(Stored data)
━━━━━━━━━━━━━━━━━━━━━━━━━━━━━━

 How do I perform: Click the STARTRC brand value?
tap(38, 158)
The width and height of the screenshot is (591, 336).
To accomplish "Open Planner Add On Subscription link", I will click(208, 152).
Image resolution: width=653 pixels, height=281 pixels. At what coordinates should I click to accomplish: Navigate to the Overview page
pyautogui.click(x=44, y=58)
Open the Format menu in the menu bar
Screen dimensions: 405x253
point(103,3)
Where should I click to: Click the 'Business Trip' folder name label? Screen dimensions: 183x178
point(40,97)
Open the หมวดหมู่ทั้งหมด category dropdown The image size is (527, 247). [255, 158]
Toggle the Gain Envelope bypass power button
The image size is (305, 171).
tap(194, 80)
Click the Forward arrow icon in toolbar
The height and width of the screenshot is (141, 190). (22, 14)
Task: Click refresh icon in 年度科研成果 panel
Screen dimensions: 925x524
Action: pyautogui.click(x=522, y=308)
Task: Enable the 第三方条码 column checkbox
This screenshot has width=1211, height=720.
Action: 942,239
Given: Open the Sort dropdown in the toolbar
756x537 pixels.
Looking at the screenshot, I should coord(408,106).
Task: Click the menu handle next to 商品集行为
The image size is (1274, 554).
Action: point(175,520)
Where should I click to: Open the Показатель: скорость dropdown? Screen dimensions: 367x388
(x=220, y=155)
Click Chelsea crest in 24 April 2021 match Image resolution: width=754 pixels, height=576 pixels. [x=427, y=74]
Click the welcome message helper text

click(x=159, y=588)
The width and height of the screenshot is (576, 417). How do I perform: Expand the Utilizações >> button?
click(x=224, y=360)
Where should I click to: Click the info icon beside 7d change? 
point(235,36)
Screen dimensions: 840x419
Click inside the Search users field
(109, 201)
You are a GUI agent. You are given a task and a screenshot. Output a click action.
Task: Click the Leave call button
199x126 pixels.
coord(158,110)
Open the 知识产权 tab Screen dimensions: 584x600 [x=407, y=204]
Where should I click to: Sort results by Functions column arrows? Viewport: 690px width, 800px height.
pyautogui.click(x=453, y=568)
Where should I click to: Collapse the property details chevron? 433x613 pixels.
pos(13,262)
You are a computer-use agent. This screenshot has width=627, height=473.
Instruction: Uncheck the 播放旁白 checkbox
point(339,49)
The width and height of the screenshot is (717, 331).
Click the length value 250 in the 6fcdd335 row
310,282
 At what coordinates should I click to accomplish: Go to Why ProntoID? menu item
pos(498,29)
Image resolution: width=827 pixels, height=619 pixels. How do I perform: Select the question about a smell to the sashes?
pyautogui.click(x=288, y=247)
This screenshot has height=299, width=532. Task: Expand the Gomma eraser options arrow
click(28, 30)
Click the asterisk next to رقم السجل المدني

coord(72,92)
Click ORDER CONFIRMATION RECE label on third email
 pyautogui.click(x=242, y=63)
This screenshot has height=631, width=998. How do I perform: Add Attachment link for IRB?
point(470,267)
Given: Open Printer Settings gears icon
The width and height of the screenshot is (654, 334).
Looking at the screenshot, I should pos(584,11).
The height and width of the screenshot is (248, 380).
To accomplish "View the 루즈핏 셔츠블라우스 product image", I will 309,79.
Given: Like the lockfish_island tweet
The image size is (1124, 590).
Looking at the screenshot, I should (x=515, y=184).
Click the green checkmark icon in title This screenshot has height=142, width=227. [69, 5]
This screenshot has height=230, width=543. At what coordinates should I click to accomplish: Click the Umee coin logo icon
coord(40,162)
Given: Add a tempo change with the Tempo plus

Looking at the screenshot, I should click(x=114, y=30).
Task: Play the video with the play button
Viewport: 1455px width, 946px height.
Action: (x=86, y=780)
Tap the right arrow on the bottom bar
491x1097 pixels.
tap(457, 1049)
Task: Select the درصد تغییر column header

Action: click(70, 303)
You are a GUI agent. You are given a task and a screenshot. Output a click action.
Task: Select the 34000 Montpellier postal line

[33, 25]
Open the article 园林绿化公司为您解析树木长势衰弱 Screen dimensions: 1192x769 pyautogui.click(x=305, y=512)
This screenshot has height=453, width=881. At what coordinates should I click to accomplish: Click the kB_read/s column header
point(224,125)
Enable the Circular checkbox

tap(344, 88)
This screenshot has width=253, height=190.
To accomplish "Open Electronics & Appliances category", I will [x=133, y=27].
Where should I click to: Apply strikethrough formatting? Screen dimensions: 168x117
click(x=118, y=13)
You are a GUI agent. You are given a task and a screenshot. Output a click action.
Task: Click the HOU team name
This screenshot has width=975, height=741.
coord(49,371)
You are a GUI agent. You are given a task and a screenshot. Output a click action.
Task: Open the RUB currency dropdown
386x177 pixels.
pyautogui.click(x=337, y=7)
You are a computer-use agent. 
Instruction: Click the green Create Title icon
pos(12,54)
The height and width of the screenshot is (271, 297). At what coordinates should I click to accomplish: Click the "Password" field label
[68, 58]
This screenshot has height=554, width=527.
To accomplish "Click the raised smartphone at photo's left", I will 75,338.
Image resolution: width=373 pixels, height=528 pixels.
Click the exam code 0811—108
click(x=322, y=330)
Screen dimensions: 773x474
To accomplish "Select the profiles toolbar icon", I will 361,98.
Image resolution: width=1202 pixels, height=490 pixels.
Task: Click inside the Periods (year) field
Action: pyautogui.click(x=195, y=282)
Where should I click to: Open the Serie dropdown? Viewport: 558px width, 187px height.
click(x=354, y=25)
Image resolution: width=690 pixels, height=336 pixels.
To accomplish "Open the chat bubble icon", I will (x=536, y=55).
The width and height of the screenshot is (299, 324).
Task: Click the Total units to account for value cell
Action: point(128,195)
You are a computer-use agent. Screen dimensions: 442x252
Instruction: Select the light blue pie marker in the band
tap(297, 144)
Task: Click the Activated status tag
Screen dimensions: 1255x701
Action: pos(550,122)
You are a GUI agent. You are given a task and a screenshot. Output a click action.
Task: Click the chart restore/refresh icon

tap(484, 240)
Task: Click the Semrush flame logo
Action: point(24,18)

━━━━━━━━━━━━━━━━━━━━━━━━━━━━━━

# [What is required]
In full and without alteration, return every line above.

# [Answer box]
 How do I perform: Click the STARTRC brand value?
tap(38, 158)
The width and height of the screenshot is (591, 336).
To accomplish "Open Planner Add On Subscription link", I will click(208, 152).
Image resolution: width=653 pixels, height=281 pixels. At what coordinates should I click to accomplish: Navigate to the Overview page
pyautogui.click(x=44, y=58)
Open the Format menu in the menu bar
Screen dimensions: 405x253
point(103,3)
Where should I click to: Click the 'Business Trip' folder name label? Screen dimensions: 183x178
point(40,97)
Open the หมวดหมู่ทั้งหมด category dropdown The image size is (527, 247). [255, 158]
Toggle the Gain Envelope bypass power button
The image size is (305, 171).
tap(194, 80)
Click the Forward arrow icon in toolbar
The height and width of the screenshot is (141, 190). (22, 14)
Task: Click refresh icon in 年度科研成果 panel
Screen dimensions: 925x524
Action: pyautogui.click(x=522, y=308)
Task: Enable the 第三方条码 column checkbox
This screenshot has width=1211, height=720.
Action: 942,239
Given: Open the Sort dropdown in the toolbar
756x537 pixels.
Looking at the screenshot, I should coord(408,106).
Task: Click the menu handle next to 商品集行为
The image size is (1274, 554).
Action: point(175,520)
Where should I click to: Open the Показатель: скорость dropdown? Screen dimensions: 367x388
(x=220, y=155)
Click Chelsea crest in 24 April 2021 match Image resolution: width=754 pixels, height=576 pixels. [x=427, y=74]
Click the welcome message helper text

click(x=159, y=588)
The width and height of the screenshot is (576, 417). How do I perform: Expand the Utilizações >> button?
click(x=224, y=360)
Where should I click to: Click the info icon beside 7d change? 
point(235,36)
Screen dimensions: 840x419
Click inside the Search users field
(109, 201)
You are a GUI agent. You are given a task and a screenshot. Output a click action.
Task: Click the Leave call button
199x126 pixels.
coord(158,110)
Open the 知识产权 tab Screen dimensions: 584x600 [x=407, y=204]
Where should I click to: Sort results by Functions column arrows? Viewport: 690px width, 800px height.
pyautogui.click(x=453, y=568)
Where should I click to: Collapse the property details chevron? 433x613 pixels.
pos(13,262)
You are a computer-use agent. This screenshot has width=627, height=473.
Instruction: Uncheck the 播放旁白 checkbox
point(339,49)
The width and height of the screenshot is (717, 331).
Click the length value 250 in the 6fcdd335 row
310,282
 At what coordinates should I click to accomplish: Go to Why ProntoID? menu item
pos(498,29)
Image resolution: width=827 pixels, height=619 pixels. How do I perform: Select the question about a smell to the sashes?
pyautogui.click(x=288, y=247)
This screenshot has height=299, width=532. Task: Expand the Gomma eraser options arrow
click(28, 30)
Click the asterisk next to رقم السجل المدني

coord(72,92)
Click ORDER CONFIRMATION RECE label on third email
 pyautogui.click(x=242, y=63)
This screenshot has height=631, width=998. How do I perform: Add Attachment link for IRB?
point(470,267)
Given: Open Printer Settings gears icon
The width and height of the screenshot is (654, 334).
Looking at the screenshot, I should pos(584,11).
The height and width of the screenshot is (248, 380).
To accomplish "View the 루즈핏 셔츠블라우스 product image", I will 309,79.
Given: Like the lockfish_island tweet
The image size is (1124, 590).
Looking at the screenshot, I should (x=515, y=184).
Click the green checkmark icon in title This screenshot has height=142, width=227. [69, 5]
This screenshot has height=230, width=543. At what coordinates should I click to accomplish: Click the Umee coin logo icon
coord(40,162)
Given: Add a tempo change with the Tempo plus

Looking at the screenshot, I should click(x=114, y=30).
Task: Play the video with the play button
Viewport: 1455px width, 946px height.
Action: (x=86, y=780)
Tap the right arrow on the bottom bar
491x1097 pixels.
tap(457, 1049)
Task: Select the درصد تغییر column header

Action: click(70, 303)
You are a GUI agent. You are given a task and a screenshot. Output a click action.
Task: Select the 34000 Montpellier postal line

[33, 25]
Open the article 园林绿化公司为您解析树木长势衰弱 Screen dimensions: 1192x769 pyautogui.click(x=305, y=512)
This screenshot has height=453, width=881. At what coordinates should I click to accomplish: Click the kB_read/s column header
point(224,125)
Enable the Circular checkbox

tap(344, 88)
This screenshot has width=253, height=190.
To accomplish "Open Electronics & Appliances category", I will [x=133, y=27].
Where should I click to: Apply strikethrough formatting? Screen dimensions: 168x117
click(x=118, y=13)
You are a GUI agent. You are given a task and a screenshot. Output a click action.
Task: Click the HOU team name
This screenshot has width=975, height=741.
coord(49,371)
You are a GUI agent. You are given a task and a screenshot. Output a click action.
Task: Open the RUB currency dropdown
386x177 pixels.
pyautogui.click(x=337, y=7)
You are a computer-use agent. 
Instruction: Click the green Create Title icon
pos(12,54)
The height and width of the screenshot is (271, 297). At what coordinates should I click to accomplish: Click the "Password" field label
[68, 58]
This screenshot has height=554, width=527.
To accomplish "Click the raised smartphone at photo's left", I will 75,338.
Image resolution: width=373 pixels, height=528 pixels.
Click the exam code 0811—108
click(x=322, y=330)
Screen dimensions: 773x474
To accomplish "Select the profiles toolbar icon", I will 361,98.
Image resolution: width=1202 pixels, height=490 pixels.
Task: Click inside the Periods (year) field
Action: pyautogui.click(x=195, y=282)
Where should I click to: Open the Serie dropdown? Viewport: 558px width, 187px height.
click(x=354, y=25)
Image resolution: width=690 pixels, height=336 pixels.
To accomplish "Open the chat bubble icon", I will (x=536, y=55).
The width and height of the screenshot is (299, 324).
Task: Click the Total units to account for value cell
Action: point(128,195)
You are a computer-use agent. Screen dimensions: 442x252
Instruction: Select the light blue pie marker in the band
tap(297, 144)
Task: Click the Activated status tag
Screen dimensions: 1255x701
Action: pos(550,122)
You are a GUI agent. You are given a task and a screenshot. Output a click action.
Task: Click the chart restore/refresh icon

tap(484, 240)
Task: Click the Semrush flame logo
Action: point(24,18)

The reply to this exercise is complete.